Premier
Livre des Chroniques
Chapitres 1 à 9 (v. 34) — Les généalogies
Au moment d’aborder les premiers
chapitres de ce livre, il nous semble utile d’insister sur l’importance des
généalogies pour le peuple d’Israël.
Elles étaient
nécessaires, car, la promesse de l’héritage de Canaan étant faite à
Abraham et à sa semence, cette semence devait être enregistrée, puisqu’elle
avait seule le droit d’entrer dans la terre promise.
Arrivé en Canaan, le peuple avait
besoin de ses généalogies pour distribuer le pays entre les tribus et les
maisons de pères.
Elles étaient tout aussi
nécessaires pour empêcher le mélange des nations environnantes avec le peuple
élu.
Enfin, et avant tout, elles
étaient indispensables en vue de la royauté, du Messie, car sa filiation devait
remonter, à travers la sérié des rois jusqu’à Juda «le législateur», puis, de
Juda à Jacob, Isaac, Abraham, Noé, Adam et Dieu!
Les généalogies étaient
importantes aussi, pour établir la succession de la sacrificature aaronique,
destinée à marcher toujours devant le vrai Roi,
l’Oint de l’Éternel.
Telle est, en quelques mots,
l’utilité des généalogies. Cette utilité était d’autant plus grande depuis que
le peuple, après être tombé sous le jugement de Dieu, traversait un état
d’anarchie, où il était difficile, souvent même impossible, de prouver son
origine, comme nous le voyons dans les livres d’Esdras et de Néhémie.
Hâtons-nous toutefois de remarquer
que, si l’on veut entrer dans les détails du sujet qui nous occupe, il faut être
très circonspect dans ses conclusions, car les généalogies juives présentent
d’innombrables difficultés.
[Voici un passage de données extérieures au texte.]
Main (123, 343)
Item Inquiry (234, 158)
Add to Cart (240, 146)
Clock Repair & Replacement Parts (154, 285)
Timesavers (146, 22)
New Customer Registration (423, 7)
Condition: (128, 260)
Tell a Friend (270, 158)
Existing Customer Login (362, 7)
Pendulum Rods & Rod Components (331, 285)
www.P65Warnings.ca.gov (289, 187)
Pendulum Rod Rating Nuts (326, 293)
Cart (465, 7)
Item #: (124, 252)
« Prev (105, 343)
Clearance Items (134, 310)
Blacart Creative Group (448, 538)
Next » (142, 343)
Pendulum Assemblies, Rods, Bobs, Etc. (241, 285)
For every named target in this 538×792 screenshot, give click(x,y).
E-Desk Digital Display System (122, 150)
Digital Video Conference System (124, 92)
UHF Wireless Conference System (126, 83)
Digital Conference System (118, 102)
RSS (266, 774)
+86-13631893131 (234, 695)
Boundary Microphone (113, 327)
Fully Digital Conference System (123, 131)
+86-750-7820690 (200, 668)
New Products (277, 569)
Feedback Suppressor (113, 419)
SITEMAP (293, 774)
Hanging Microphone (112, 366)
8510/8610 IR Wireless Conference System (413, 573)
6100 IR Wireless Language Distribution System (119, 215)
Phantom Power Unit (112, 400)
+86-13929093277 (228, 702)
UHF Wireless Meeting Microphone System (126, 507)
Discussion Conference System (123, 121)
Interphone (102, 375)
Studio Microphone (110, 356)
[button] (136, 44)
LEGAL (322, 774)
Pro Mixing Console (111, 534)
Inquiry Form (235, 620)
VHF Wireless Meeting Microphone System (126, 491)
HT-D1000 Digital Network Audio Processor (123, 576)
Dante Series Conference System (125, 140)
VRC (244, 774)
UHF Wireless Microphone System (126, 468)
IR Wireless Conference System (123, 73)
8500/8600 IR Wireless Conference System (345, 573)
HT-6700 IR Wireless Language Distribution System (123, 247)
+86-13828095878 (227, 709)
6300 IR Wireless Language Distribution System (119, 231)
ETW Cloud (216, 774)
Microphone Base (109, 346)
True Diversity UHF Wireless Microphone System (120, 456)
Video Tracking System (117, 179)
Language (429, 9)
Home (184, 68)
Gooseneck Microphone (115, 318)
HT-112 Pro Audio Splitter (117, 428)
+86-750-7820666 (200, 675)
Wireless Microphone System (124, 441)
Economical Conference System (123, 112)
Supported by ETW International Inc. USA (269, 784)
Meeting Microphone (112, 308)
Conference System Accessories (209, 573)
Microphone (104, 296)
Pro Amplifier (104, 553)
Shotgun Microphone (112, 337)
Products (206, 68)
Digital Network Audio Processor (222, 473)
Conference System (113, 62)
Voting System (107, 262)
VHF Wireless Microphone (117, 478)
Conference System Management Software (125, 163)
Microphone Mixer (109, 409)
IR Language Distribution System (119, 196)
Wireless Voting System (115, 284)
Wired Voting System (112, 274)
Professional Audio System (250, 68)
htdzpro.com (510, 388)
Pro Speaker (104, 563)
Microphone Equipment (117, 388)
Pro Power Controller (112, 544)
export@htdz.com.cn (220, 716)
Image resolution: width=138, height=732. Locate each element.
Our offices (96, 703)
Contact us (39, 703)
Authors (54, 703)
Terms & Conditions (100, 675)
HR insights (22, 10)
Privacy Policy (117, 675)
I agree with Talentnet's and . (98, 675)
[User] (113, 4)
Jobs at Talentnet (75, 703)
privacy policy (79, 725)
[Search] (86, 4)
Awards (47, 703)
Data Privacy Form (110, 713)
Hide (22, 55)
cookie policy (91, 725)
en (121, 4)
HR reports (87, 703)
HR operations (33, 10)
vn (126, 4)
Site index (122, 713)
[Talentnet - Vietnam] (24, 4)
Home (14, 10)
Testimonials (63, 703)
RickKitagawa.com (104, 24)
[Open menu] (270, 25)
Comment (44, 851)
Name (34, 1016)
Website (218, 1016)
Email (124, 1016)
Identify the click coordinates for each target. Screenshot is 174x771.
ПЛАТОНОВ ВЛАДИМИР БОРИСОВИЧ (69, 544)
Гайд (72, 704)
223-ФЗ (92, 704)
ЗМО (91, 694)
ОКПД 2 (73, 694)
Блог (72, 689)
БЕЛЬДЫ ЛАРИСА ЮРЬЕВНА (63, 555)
On y rencontre d’abord les cas très fréquents où
ceux qui sont appelés fils d’un tel, ne sont pas nécessairement ses enfants,
mais ses petits-fils, voire même ses arrière-neveux — puis les cas où un chef de
race est considéré comme le père d’une génération, en omettant toutes les
générations intermédiaires — les cas où un parent éloigné devient par «droit de
rachat» (voyez Ruth) chef d’une famille éteinte — ceux, très fréquents lors de
la captivité, où une famille succédait à l’héritage d’une famille disparue, sans
être, par descendance directe, en rapport avec le
chef de race — les cas où, le nom des ancêtres faisant défaut, l’endroit de
naissance tenait lieu, pour ainsi dire, du chef de famille — les cas, communs
parmi les Juifs, où une personne avait plus d’un nom (voyez par exemple ces noms
connus: Benjamin et Benoni, Rehuel et Jéthro, Salomon et Jedidia, etc., etc.). —
les cas enfin où une généalogie était donnée en abrégé, les noms indiqués
n’étant que de simples jalons pour établir la descendance.
Ces faits expliquent comment le
recensement de la même tribu, opéré à deux époques différentes, présente de
l’une à l’autre des diversités très notables. Tout cela se complique encore du
fait que les généalogies contiennent des omissions volontaires ou des
transpositions de noms destinées à accentuer le but de l’Esprit de Dieu, surtout
dans le livre que nous étudions.
À ces nombreuses difficultés
viennent encore s’ajouter les suivantes. Les généalogies des Chroniques
contiennent parfois des noms de source très ancienne, que l’on ne trouve pas
dans l’Ancien Testament. Beaucoup de noms appartiennent, non à des individus,
mais à des races ou à des familles. D’autres sont des généalogies qu’on pourrait
appeler géographiques, insérant, faute d’autres sources, des noms de tribus, de
districts, de villes. Nous avons déjà parlé de ce fait en étudiant le chap. 2
d’Esdras. Nous le retrouvons en 1 Chron. 2:18-24, 25-33, 42-55; 4:1-23, 28-33;
5:11-17; 7:37-40, etc., etc.
Il serait facile d’ajouter
d’autres difficultés à cette liste, déjà longue. Ce qui a été dit doit suffire
pour mettre en garde les chrétiens qui, tentés d’étudier les généalogies, se
heurteront, à chaque pas, à d’apparentes contradictions. Non pas que le sujet ne
porte en lui-même son édification, comme du reste toute la parole de Dieu, mais
il ne servirait de rien de l’aborder avec sa propre intelligence, comme l’ont
fait, si souvent, les rationalistes. Ce n’est du reste pas, hâtons-nous de le
remarquer, à ces généalogies-là que l’apôtre défend de s’attacher (1 Tim. 1:4;
Tite 3:9) mais à un certain système philosophique qui établissait des degrés
interminables dans la hiérarchie des esprits.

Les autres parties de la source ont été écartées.